For other professions, fees are harder to generalize. An accounting firm adding a reliance party to an existing audit engagement may charge a few thousand dollars. A law firm extending a legal opinion to additional lenders in a syndicated loan may fold the cost into the overall opinion fee or charge per additional addressee. In every case, the original client or the relying party (or both, depending on the deal) bears the cost, so build it into your transaction budget early.
Not every professional will issue a reliance letter, and refusals are surprisingly common. Environmental consultants in particular view reliance letters warily. Some firms refuse to work with clients who require them at all.
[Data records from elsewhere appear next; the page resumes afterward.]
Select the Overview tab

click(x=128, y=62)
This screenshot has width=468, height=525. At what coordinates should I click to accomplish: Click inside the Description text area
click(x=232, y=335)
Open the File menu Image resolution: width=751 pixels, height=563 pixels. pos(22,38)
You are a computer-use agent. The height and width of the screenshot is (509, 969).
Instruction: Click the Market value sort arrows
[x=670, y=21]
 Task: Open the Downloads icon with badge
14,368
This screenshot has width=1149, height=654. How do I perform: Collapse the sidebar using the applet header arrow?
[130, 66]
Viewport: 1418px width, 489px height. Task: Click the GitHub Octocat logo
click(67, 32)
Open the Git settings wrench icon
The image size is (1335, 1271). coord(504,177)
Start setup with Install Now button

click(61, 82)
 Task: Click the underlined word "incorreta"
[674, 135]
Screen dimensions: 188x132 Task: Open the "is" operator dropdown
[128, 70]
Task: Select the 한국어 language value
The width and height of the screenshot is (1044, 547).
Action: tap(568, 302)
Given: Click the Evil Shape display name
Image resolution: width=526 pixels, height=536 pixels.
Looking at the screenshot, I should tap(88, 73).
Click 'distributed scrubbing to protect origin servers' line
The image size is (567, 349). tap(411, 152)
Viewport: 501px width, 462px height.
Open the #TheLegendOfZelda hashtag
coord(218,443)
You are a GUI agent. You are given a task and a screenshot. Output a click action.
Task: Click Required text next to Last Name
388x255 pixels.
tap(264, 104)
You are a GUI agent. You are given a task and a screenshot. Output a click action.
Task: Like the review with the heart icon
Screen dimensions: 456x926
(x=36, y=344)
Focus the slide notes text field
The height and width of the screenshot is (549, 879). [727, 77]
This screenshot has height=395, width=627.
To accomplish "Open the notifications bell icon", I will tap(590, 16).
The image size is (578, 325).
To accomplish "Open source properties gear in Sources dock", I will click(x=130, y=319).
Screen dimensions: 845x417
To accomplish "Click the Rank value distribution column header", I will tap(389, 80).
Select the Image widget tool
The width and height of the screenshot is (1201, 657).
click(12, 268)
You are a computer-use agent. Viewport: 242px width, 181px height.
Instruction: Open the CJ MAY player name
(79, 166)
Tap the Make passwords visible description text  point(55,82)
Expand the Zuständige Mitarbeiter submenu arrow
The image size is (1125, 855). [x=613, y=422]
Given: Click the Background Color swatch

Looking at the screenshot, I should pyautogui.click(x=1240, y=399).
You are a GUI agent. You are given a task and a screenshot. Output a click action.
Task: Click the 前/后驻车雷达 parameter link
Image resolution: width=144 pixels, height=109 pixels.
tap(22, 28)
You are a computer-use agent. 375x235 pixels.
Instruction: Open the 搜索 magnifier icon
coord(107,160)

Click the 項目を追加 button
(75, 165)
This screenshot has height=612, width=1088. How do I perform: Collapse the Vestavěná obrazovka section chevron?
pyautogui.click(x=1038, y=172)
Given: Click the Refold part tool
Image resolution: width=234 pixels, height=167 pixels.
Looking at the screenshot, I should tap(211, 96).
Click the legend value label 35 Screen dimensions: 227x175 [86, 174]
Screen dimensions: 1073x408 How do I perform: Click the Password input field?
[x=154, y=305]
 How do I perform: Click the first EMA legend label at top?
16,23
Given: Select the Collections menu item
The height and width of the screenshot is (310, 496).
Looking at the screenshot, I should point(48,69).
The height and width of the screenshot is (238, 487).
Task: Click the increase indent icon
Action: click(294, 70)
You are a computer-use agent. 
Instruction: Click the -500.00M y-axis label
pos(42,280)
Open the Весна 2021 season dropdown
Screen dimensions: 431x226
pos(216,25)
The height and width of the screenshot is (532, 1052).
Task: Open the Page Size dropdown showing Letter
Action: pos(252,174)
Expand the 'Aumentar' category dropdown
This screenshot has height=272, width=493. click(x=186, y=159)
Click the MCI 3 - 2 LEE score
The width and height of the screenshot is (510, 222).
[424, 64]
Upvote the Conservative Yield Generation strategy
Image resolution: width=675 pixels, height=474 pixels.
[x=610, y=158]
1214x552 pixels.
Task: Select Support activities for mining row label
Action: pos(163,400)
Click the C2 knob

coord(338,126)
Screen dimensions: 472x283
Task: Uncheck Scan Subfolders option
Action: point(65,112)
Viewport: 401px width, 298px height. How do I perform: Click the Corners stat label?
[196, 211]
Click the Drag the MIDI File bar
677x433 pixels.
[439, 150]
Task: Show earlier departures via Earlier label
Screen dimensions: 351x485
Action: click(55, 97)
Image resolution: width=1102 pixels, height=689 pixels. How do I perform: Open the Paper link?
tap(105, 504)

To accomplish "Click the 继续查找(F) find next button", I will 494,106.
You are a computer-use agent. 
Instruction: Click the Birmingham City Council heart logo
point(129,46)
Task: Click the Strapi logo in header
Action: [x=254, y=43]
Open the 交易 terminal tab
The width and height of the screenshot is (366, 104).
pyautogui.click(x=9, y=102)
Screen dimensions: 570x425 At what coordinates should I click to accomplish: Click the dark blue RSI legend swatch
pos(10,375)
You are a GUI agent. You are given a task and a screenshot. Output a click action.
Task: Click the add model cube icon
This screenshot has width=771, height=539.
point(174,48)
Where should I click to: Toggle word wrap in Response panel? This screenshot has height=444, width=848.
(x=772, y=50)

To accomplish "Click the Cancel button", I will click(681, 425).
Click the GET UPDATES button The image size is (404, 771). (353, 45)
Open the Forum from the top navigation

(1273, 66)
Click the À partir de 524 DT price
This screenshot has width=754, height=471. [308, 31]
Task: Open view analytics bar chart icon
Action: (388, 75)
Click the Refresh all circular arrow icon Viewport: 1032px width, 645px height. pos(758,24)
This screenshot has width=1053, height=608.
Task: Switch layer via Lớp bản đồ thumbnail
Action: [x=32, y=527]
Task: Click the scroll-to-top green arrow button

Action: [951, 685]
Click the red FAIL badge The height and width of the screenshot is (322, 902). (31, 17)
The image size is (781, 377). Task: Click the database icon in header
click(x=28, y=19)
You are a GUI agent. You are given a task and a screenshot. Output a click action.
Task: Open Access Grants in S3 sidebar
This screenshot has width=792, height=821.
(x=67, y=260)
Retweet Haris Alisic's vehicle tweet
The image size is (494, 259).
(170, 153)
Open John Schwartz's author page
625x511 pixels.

The primary concern is liability expansion. Consultants sometimes describe reliance letters as “permission to sue” letters, and not without reason. A report prepared for a borrower evaluating a property serves a different purpose than the same report used by a lender deciding whether to fund a loan. The lender may have different risk thresholds and different expectations about what the report should cover. When the same document serves two different decision-makers with different needs, the professional’s exposure multiplies.
Open reliance is the specific scenario professionals fear most. This means anyone, not just a named party, could claim the right to rely on the report. Most professionals will only grant reliance to specifically identified parties because unnamed reliance creates an unknowable number of potential plaintiffs.
If the original professional refuses, you have a few options. You can commission your own independent report, which eliminates the reliance issue entirely but costs more and takes longer. You can negotiate the terms, since sometimes a refusal is really about the scope or liability cap rather than an absolute unwillingness. Or you can find another professional willing to review and adopt the existing report, though this is uncommon and carries its own complications.
The request usually comes from the third party who needs reliance, but it flows through the original client. The professional’s contractual relationship is with their client, so the client needs to consent to the extension. In practice, the deal’s closing checklist will flag which reports need reliance letters, and the parties negotiate who handles the request.
Start early. Reliance letters take time to negotiate, especially when the professional’s standard terms don’t match what the relying party needs. If you wait until a week before closing to discover the lender needs a reliance letter on the Phase I report, you risk delays. Raise the issue as soon as you know which existing reports will be reused in the transaction.
Before engaging the professional, confirm they are willing to issue a reliance letter. Some consulting firms disclose this upfront; others treat it as a separate engagement. Ask about the fee, the standard terms, and whether they require their own template or will work with the relying party’s form. For SBA-backed transactions, the template is prescribed by the SBA and cannot be altered, so there is no negotiation on form.
When reviewing the draft letter, pay attention to the liability cap, the limitation period, the scope of reliance, and any exclusions for consequential losses like lost profits. These are the provisions most likely to matter if something goes wrong. If the cap is unreasonably low relative to the transaction size, push back. If the limitation period expires before your deal closes, flag it immediately. A reliance letter that technically exists but provides no meaningful protection is worse than none at all, because it creates a false sense of security.